The first cable, Proa, will connect Japan, the Commonwealth of the Northern Mariana Islands (CNMI), and Guam.  

Proa, along with the extended Taiwan-Philippines-U.S. (TPU) system, will form the CNMI’s inaugural international subsea cables, creating an unprecedented route from continental America to Shima, Japan, to bolster reliability within the region. 

The second cable, called Taihei, will run from Japan to Hawaii. The Taihei system, accompanied by the extended Tabua line, are central to a broader project unveiled last year to build a cable from mainland US to Fiji and Australia. Upon its completion, this will establish an alternative data route from the US to Takahagi, Japan. 

KDDI, ARTERIA, Citadel Pacific, and CNMI are partners with Google on both cable projects.  

Furthermore, Google’s will also fund an interlink cable that will deliver enhanced connectivity between Hawaii, CNMI, and Guam. The cable will connect the transpacific routes, improve reliability and reducing latency, ensuring seamless digital experiences for users across the Pacific Islands and globally. 

The investment supports Google’s Japan Digitization Initiative, which aims at enhancing the capacity and resilience data routes between the US, Japan, and several Pacific island nations. 

“Building on the U.S.-Australia joint funding commitment for subsea cables last October, the United States and Japan plan to collaborate with like-minded partners to build trusted and more resilient networks and intend to contribute funds to provide subsea cables in the Pacific region,” read a joint statement from US and Japanese governments. As with any submarine cable traversing the Pacific, geopolitical factors were undoubtedly a major consideration in these cable projects. 

In recent years, China and the USA have been competing for influence over Pacific island nations.

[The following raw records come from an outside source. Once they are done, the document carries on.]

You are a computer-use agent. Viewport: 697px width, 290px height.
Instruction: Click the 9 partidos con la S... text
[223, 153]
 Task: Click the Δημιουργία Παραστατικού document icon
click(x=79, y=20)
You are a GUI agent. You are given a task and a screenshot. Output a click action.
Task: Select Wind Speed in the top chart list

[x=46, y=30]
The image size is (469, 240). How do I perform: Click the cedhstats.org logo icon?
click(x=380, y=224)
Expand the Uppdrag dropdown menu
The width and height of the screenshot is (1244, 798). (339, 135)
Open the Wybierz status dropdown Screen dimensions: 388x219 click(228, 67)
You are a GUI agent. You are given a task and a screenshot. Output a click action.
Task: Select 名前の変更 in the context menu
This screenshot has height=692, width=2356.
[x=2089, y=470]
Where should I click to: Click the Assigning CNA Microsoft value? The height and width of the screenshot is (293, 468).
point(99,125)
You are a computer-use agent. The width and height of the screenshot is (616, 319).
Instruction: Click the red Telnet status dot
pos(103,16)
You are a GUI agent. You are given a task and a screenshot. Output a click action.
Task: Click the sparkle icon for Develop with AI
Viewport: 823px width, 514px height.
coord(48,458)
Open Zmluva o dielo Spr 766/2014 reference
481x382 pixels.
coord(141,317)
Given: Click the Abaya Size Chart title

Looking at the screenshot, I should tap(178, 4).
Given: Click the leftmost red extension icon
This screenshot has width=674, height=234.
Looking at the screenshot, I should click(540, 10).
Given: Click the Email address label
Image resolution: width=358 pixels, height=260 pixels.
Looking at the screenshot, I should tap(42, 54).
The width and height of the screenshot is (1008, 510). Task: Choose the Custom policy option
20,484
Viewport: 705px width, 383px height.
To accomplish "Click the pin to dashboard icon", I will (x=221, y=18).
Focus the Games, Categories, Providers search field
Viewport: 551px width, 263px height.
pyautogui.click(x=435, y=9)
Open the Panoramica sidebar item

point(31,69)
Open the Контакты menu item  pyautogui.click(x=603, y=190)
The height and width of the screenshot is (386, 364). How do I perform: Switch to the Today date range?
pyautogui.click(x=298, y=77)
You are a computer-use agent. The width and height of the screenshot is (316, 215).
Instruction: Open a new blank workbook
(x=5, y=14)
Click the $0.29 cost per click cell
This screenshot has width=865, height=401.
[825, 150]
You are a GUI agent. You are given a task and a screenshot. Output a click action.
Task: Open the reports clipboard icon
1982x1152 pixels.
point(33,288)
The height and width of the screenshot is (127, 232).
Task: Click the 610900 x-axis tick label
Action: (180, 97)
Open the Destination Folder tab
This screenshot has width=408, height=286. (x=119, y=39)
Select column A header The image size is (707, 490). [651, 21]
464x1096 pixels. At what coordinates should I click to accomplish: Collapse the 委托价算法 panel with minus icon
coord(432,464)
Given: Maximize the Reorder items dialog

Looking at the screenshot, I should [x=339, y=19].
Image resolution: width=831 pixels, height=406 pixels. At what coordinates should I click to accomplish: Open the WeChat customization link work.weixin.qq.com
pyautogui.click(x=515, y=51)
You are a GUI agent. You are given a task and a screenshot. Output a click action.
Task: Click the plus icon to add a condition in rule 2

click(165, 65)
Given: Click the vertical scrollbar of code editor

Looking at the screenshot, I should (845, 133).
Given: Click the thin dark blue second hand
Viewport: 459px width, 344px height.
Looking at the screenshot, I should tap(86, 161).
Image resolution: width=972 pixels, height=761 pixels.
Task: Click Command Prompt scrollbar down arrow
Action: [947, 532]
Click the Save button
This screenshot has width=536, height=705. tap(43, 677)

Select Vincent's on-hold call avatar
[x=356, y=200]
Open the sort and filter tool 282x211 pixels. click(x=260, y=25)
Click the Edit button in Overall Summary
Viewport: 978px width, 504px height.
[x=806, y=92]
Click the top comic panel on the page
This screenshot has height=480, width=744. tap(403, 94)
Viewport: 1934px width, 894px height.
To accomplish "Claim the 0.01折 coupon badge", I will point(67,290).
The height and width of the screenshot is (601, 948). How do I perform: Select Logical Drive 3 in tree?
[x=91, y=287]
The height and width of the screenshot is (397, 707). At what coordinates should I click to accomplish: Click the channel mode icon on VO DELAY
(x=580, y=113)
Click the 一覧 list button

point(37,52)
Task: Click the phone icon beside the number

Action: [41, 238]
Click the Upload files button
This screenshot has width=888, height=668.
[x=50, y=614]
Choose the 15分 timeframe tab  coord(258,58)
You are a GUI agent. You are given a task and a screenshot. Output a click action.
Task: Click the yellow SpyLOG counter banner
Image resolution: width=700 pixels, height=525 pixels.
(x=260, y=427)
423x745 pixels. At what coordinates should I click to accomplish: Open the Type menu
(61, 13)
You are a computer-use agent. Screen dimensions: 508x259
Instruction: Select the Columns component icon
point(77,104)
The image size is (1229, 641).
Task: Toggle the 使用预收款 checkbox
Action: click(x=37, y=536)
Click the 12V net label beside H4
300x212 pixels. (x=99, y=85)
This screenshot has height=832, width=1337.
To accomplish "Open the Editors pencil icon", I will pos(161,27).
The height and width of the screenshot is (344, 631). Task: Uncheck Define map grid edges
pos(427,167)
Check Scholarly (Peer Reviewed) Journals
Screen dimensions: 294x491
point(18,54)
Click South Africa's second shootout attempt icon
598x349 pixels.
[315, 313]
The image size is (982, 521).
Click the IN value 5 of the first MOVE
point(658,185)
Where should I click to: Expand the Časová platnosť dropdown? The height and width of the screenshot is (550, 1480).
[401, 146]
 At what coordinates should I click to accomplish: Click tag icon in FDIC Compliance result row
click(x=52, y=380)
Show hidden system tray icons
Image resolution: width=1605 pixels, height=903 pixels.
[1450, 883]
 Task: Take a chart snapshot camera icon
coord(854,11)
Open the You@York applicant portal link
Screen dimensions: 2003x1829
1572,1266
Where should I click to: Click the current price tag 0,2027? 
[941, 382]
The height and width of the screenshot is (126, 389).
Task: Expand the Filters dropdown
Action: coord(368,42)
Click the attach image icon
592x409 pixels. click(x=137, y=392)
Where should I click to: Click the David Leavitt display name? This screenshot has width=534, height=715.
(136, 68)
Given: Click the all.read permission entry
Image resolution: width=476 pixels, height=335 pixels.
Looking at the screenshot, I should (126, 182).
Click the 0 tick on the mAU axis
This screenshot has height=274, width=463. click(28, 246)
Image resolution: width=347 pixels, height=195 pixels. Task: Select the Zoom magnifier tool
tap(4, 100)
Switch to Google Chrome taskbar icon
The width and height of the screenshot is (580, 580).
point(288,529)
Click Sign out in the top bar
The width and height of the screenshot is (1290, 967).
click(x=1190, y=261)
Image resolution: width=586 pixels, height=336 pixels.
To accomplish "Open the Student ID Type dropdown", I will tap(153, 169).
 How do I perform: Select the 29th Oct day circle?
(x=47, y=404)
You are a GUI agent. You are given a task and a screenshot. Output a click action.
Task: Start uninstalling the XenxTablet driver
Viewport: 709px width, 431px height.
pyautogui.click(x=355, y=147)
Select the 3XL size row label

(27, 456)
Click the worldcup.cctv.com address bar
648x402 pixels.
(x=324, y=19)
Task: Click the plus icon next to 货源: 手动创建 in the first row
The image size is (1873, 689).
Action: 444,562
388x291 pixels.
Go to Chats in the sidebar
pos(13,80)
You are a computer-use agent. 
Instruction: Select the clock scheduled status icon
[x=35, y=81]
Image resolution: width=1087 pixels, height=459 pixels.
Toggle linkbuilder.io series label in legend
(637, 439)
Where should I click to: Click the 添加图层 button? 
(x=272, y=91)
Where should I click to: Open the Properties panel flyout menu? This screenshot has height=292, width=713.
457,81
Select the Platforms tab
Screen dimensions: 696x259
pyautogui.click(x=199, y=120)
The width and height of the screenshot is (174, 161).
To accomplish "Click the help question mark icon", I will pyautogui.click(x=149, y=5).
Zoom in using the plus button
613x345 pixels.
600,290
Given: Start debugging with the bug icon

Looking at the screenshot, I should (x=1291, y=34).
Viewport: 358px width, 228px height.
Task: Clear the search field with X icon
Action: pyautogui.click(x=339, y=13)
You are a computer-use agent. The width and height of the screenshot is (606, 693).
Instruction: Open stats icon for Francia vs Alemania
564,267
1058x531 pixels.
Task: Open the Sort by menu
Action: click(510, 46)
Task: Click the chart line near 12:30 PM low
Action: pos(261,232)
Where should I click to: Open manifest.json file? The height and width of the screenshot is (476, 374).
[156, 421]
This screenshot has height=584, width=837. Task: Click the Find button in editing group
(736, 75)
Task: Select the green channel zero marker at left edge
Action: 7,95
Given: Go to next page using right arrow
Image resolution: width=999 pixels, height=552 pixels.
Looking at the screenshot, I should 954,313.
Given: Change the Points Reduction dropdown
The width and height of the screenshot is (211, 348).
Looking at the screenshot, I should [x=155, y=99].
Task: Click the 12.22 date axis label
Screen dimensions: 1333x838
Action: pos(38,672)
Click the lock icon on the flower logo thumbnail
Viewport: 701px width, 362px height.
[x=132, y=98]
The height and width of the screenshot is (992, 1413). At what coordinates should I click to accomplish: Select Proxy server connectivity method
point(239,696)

Tensions increased dramatically in 2022 when the Solomon Islands inked a security deal with Beijing, which sparked fears that a Chinese military base could be built on the islands, giving China even more influence over the region. 

The move solidified a significant shift in the geopolitical landscape of the Pacific in recent years, which has seen numerous other island nations, such as Fiji and Papua New Guinea, have benefit from Chinese infrastructure investment. 

In a show of commitment to Pacific island nations, of which three (Northern Mariana Islands, Guam, and American Samoa) are US territories, President Joe Biden has pushed to bolster US influence in the regional telecommunications sphere, viewing the industry as key security issues.  

During the during the Pacific Island Summit in September last year, the US pledged to help the “Pacific Islands build resilient and secure infrastructure to promote their economic development 

President Biden pledged $15 million to “support Google’s South Pacific Connect subsea cable initiative.”